[Records of locating words and page elements]
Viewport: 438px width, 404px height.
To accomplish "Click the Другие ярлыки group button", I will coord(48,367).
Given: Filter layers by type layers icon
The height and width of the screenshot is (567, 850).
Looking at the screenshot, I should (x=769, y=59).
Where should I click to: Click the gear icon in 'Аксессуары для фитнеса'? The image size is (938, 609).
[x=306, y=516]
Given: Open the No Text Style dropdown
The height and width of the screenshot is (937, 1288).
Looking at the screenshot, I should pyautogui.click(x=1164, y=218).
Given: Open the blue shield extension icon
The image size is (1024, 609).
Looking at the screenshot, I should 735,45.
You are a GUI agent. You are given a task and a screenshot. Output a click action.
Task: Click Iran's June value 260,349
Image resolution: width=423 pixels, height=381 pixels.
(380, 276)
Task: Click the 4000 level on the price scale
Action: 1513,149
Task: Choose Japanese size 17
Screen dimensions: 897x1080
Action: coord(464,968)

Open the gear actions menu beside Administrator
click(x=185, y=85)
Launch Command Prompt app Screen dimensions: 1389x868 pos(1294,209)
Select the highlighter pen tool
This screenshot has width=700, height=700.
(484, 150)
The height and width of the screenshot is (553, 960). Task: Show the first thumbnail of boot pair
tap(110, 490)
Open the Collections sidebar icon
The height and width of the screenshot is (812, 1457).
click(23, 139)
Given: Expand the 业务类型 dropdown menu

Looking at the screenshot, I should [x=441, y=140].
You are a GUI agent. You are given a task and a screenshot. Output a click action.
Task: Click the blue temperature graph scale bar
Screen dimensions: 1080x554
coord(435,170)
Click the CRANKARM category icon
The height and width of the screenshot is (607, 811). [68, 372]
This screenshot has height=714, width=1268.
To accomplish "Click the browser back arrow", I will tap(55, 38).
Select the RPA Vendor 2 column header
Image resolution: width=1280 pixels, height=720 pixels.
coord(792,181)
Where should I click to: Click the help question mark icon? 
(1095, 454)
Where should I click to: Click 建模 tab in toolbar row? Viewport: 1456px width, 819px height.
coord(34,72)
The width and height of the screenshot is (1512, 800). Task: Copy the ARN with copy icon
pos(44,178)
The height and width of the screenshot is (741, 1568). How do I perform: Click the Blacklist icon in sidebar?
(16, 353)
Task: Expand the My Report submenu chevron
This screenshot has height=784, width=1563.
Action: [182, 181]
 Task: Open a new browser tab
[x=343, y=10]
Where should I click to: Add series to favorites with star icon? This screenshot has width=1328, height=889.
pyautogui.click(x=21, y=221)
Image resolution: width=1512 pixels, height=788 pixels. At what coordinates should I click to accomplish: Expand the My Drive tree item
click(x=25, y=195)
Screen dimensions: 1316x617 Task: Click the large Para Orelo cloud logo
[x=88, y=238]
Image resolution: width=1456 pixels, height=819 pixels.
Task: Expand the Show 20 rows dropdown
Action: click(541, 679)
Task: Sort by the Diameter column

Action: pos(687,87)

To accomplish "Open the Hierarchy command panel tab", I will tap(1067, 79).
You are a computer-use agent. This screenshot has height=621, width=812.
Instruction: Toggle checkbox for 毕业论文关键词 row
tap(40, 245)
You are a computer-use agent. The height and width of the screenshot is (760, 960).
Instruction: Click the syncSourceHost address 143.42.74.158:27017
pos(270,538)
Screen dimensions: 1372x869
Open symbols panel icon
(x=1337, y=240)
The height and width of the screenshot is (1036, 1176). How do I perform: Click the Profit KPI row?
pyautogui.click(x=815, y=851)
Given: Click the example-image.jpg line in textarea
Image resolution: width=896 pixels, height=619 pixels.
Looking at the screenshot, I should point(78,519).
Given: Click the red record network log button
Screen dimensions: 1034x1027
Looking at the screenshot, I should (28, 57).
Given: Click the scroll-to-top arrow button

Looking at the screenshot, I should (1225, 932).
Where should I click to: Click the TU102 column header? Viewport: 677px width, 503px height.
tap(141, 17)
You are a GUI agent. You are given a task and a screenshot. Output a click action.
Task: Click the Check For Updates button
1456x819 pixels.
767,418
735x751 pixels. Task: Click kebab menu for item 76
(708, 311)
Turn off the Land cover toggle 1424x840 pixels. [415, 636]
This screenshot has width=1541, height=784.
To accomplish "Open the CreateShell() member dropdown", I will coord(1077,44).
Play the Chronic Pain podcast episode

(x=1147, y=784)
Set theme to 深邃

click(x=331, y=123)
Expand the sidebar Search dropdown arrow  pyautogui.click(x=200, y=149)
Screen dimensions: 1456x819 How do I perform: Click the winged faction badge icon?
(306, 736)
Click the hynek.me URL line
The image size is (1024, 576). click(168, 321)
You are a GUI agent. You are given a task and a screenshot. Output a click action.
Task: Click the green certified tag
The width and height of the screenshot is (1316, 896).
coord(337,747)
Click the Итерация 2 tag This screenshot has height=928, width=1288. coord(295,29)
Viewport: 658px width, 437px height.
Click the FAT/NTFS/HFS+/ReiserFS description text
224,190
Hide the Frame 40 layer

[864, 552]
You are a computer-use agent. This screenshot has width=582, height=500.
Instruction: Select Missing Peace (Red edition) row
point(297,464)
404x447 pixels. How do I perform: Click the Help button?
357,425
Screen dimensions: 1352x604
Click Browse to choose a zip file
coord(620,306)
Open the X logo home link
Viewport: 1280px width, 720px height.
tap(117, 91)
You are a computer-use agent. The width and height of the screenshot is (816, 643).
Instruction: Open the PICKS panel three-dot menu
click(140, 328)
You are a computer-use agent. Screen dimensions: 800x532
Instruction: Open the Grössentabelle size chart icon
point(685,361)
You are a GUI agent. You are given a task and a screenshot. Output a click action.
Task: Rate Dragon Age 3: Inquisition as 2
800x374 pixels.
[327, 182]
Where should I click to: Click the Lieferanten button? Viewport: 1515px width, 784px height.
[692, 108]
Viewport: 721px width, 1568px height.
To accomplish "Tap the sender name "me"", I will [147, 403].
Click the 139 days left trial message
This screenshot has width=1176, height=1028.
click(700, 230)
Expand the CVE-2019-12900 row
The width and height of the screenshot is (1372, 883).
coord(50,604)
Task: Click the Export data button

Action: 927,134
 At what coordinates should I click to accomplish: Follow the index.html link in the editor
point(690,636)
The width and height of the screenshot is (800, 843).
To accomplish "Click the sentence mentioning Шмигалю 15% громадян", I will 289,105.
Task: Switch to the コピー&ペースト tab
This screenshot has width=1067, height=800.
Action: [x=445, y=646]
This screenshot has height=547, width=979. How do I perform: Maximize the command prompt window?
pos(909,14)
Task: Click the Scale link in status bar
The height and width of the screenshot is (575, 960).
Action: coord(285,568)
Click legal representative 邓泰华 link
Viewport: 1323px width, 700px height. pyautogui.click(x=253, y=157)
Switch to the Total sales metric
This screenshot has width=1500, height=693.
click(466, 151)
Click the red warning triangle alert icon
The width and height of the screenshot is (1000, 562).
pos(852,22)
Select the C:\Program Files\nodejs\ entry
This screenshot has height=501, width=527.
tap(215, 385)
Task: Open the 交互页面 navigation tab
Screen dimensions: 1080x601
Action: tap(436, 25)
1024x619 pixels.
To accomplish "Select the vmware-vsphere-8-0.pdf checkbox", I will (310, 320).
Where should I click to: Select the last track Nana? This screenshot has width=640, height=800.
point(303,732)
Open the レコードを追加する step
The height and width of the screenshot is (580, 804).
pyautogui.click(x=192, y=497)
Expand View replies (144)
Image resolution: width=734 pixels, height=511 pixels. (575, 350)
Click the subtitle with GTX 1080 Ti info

### [Exercise directions]
Copy the listing verbatim from the line containing "Launch Command Prompt" to the line containing "(1095, 454)", including both of those lines.

### [Solution to this exercise]
Launch Command Prompt app Screen dimensions: 1389x868 pos(1294,209)
Select the highlighter pen tool
This screenshot has width=700, height=700.
(484, 150)
The height and width of the screenshot is (553, 960). Task: Show the first thumbnail of boot pair
tap(110, 490)
Open the Collections sidebar icon
The height and width of the screenshot is (812, 1457).
click(23, 139)
Given: Expand the 业务类型 dropdown menu

Looking at the screenshot, I should [x=441, y=140].
You are a GUI agent. You are given a task and a screenshot. Output a click action.
Task: Click the blue temperature graph scale bar
Screen dimensions: 1080x554
coord(435,170)
Click the CRANKARM category icon
The height and width of the screenshot is (607, 811). [68, 372]
This screenshot has height=714, width=1268.
To accomplish "Click the browser back arrow", I will tap(55, 38).
Select the RPA Vendor 2 column header
Image resolution: width=1280 pixels, height=720 pixels.
coord(792,181)
Where should I click to: Click the help question mark icon? 
(1095, 454)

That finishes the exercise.